Where a line of the entries holds the string "section", copy that line.

-=-=-=-=-

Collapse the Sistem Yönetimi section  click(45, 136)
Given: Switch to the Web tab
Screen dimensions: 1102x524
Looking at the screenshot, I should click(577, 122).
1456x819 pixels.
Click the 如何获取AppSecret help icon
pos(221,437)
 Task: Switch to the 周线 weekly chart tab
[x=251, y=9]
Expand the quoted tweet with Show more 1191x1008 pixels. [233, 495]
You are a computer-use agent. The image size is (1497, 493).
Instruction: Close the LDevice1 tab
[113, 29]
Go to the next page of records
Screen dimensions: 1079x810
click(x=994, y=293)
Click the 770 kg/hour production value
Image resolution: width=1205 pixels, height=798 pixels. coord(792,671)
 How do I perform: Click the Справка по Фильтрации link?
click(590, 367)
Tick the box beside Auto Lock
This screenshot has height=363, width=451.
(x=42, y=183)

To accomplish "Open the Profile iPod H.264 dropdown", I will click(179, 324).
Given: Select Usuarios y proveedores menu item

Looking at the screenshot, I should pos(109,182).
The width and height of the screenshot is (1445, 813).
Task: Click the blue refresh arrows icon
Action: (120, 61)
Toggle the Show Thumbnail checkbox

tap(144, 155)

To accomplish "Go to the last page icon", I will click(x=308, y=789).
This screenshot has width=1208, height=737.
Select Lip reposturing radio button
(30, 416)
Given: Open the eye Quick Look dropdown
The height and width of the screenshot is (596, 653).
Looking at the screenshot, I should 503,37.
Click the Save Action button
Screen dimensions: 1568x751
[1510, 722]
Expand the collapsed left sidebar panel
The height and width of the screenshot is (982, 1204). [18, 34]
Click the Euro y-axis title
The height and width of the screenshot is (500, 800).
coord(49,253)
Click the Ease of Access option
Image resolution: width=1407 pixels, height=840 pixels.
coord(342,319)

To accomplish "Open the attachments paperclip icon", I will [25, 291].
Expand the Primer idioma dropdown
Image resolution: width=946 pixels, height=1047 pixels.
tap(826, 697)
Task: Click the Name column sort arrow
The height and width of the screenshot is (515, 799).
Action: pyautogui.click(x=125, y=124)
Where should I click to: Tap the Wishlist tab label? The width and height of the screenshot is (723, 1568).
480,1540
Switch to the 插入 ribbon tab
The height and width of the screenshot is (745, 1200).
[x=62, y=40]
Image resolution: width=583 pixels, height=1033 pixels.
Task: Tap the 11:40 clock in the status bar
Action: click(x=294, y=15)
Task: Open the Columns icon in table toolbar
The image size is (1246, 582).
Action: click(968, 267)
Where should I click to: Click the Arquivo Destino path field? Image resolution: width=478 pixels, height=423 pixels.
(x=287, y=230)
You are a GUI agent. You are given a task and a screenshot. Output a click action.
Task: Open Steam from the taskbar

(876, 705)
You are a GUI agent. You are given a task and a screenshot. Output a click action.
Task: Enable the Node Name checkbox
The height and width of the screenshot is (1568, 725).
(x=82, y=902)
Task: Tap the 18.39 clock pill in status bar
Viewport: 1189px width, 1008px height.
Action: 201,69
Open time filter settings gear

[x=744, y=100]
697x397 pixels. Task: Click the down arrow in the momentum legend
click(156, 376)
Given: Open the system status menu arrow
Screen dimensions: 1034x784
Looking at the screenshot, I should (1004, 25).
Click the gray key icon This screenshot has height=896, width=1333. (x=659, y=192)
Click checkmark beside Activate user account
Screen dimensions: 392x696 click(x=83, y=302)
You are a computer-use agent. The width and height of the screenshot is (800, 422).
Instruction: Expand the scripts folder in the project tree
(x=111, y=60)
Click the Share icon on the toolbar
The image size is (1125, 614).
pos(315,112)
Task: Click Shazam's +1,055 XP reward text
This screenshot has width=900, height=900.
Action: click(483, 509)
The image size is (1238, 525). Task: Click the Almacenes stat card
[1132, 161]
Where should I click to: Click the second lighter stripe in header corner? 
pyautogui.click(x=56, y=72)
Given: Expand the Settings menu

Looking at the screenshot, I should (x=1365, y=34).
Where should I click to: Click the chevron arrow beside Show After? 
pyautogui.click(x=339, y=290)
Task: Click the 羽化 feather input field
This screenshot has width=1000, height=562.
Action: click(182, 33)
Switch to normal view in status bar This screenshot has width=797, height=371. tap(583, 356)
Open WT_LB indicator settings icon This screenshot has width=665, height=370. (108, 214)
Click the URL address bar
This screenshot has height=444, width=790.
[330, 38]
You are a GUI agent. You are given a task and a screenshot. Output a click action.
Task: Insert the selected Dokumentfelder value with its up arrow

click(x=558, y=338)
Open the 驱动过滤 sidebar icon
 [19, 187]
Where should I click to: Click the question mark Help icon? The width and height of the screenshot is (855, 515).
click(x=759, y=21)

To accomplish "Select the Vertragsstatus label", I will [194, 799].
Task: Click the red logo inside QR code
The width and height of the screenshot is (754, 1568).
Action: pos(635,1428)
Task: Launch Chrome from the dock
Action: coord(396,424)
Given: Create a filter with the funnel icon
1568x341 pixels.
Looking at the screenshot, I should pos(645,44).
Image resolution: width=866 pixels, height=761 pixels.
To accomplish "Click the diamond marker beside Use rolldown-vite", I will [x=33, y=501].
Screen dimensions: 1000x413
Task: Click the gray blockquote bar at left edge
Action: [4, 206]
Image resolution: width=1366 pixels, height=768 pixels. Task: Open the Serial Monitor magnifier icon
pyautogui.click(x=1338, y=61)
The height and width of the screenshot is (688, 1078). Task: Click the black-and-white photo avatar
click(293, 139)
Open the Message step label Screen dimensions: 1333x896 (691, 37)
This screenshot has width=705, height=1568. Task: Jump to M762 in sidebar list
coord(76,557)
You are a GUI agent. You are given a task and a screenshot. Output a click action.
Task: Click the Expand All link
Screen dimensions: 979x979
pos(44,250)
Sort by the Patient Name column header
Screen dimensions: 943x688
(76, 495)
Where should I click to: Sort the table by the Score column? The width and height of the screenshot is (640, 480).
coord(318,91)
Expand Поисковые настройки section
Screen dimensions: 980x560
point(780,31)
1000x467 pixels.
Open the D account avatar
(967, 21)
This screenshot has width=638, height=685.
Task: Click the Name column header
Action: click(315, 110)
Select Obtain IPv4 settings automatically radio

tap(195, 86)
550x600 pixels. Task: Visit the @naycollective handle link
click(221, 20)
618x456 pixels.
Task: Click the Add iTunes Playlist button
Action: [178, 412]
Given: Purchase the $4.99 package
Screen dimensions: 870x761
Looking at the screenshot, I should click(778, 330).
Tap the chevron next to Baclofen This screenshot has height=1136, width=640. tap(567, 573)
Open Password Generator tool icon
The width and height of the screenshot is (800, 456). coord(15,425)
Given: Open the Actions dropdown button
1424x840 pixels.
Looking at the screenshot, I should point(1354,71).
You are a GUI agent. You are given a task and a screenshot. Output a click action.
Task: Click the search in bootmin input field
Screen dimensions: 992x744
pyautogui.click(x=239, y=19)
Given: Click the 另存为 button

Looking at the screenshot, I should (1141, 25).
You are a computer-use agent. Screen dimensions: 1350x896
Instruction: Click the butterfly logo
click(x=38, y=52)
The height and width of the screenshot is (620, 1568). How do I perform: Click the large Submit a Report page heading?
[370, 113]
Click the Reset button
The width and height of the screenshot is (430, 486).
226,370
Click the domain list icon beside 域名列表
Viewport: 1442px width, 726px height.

-=-=-=-=-

### REPLY TO THE EXERCISE
Collapse the Sistem Yönetimi section  click(45, 136)
Expand Поисковые настройки section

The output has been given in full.